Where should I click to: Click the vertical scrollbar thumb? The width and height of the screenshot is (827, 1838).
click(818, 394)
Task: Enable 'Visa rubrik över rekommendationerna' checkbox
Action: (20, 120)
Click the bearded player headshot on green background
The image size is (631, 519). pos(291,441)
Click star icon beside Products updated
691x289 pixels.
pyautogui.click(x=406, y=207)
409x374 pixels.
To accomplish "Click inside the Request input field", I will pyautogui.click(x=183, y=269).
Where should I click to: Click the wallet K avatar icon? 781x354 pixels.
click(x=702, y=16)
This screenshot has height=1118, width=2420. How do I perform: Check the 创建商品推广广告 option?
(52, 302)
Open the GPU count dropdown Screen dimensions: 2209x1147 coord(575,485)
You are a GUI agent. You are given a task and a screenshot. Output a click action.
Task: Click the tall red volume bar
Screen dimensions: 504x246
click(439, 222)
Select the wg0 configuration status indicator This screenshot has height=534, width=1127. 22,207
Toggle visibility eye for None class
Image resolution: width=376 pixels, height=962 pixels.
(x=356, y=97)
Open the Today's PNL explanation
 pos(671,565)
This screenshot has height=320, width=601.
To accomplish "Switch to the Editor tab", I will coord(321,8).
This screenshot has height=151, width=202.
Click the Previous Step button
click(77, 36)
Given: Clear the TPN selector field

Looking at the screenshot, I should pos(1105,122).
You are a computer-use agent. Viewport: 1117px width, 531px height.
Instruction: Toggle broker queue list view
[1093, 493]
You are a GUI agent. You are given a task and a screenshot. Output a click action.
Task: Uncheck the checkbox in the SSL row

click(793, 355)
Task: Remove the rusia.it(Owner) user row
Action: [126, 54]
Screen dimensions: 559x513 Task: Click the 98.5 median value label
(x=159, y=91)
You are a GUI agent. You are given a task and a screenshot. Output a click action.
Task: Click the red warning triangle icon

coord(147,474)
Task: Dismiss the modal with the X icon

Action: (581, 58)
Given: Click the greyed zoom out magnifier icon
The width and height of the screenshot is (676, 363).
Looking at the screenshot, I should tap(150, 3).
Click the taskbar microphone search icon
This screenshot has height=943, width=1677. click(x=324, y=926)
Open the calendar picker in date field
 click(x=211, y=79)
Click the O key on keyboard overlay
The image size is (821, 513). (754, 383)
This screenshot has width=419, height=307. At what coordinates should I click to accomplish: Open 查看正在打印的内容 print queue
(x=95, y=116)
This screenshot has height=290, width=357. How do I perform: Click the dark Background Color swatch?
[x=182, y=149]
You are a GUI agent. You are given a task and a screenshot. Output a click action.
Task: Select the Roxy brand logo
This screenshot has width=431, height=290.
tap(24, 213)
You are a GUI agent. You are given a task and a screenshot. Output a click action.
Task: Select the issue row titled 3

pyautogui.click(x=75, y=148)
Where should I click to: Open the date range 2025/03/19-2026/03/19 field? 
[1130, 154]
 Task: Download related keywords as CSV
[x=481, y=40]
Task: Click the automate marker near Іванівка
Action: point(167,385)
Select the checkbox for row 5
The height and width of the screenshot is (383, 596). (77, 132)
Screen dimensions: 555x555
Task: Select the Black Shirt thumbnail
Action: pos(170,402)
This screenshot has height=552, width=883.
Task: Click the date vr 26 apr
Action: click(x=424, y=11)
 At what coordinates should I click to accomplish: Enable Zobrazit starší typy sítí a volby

__What the task asks__: Rewrite the data above as a numbered list, with no blank lines. Include only the stretch from the line containing "Click the bearded" through the line containing "will pyautogui.click(x=183, y=269).".

__Solution to this task__:
1. Click the bearded player headshot on green background
2. The image size is (631, 519). pos(291,441)
3. Click star icon beside Products updated
4. 691x289 pixels.
5. pyautogui.click(x=406, y=207)
6. 409x374 pixels.
7. To accomplish "Click inside the Request input field", I will pyautogui.click(x=183, y=269).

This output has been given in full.